DATA:
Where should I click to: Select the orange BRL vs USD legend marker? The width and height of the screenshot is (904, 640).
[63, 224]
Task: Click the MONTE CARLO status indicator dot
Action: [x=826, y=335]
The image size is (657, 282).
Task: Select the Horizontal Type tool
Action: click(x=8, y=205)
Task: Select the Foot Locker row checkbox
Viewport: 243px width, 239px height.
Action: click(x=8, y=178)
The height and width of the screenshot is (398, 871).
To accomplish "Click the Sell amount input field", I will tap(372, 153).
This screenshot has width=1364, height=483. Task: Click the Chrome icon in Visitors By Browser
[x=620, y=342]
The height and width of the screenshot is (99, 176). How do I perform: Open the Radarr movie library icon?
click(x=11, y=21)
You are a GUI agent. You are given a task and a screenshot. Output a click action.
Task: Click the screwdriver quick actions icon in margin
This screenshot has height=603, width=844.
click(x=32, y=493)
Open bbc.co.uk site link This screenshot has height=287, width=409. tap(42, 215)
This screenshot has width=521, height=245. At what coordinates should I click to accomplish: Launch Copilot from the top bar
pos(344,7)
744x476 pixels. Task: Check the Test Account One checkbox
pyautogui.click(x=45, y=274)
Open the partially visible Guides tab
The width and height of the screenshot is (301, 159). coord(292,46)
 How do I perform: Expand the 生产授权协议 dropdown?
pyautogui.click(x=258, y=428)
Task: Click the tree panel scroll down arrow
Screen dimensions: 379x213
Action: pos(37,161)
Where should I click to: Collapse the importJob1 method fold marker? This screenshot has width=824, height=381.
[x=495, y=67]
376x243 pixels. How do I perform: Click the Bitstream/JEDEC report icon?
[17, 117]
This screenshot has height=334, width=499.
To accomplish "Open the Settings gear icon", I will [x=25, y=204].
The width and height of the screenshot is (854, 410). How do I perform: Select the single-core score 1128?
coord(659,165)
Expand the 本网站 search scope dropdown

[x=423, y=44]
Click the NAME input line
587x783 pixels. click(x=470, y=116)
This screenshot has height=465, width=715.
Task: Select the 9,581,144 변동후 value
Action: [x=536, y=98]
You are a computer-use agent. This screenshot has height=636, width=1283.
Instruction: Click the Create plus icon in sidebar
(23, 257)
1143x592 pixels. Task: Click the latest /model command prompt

TASK REQUIREMENTS:
Once you have read the records, write every one of them out again exactly.

EXERCISE RESULT:
Where should I click to: Select the orange BRL vs USD legend marker? The width and height of the screenshot is (904, 640).
[63, 224]
Task: Click the MONTE CARLO status indicator dot
Action: [x=826, y=335]
The image size is (657, 282).
Task: Select the Horizontal Type tool
Action: click(x=8, y=205)
Task: Select the Foot Locker row checkbox
Viewport: 243px width, 239px height.
Action: click(x=8, y=178)
The height and width of the screenshot is (398, 871).
To accomplish "Click the Sell amount input field", I will tap(372, 153).
This screenshot has width=1364, height=483. Task: Click the Chrome icon in Visitors By Browser
[x=620, y=342]
The height and width of the screenshot is (99, 176). How do I perform: Open the Radarr movie library icon?
click(x=11, y=21)
You are a GUI agent. You are given a task and a screenshot. Output a click action.
Task: Click the screwdriver quick actions icon in margin
This screenshot has height=603, width=844.
click(x=32, y=493)
Open bbc.co.uk site link This screenshot has height=287, width=409. tap(42, 215)
This screenshot has width=521, height=245. At what coordinates should I click to accomplish: Launch Copilot from the top bar
pos(344,7)
744x476 pixels. Task: Check the Test Account One checkbox
pyautogui.click(x=45, y=274)
Open the partially visible Guides tab
The width and height of the screenshot is (301, 159). coord(292,46)
 How do I perform: Expand the 生产授权协议 dropdown?
pyautogui.click(x=258, y=428)
Task: Click the tree panel scroll down arrow
Screen dimensions: 379x213
Action: pos(37,161)
Where should I click to: Collapse the importJob1 method fold marker? This screenshot has width=824, height=381.
[x=495, y=67]
376x243 pixels. How do I perform: Click the Bitstream/JEDEC report icon?
[17, 117]
This screenshot has height=334, width=499.
To accomplish "Open the Settings gear icon", I will [x=25, y=204].
The width and height of the screenshot is (854, 410). How do I perform: Select the single-core score 1128?
coord(659,165)
Expand the 本网站 search scope dropdown

[x=423, y=44]
Click the NAME input line
587x783 pixels. click(x=470, y=116)
This screenshot has height=465, width=715.
Task: Select the 9,581,144 변동후 value
Action: [x=536, y=98]
You are a computer-use agent. This screenshot has height=636, width=1283.
Instruction: Click the Create plus icon in sidebar
(23, 257)
1143x592 pixels. Task: Click the latest /model command prompt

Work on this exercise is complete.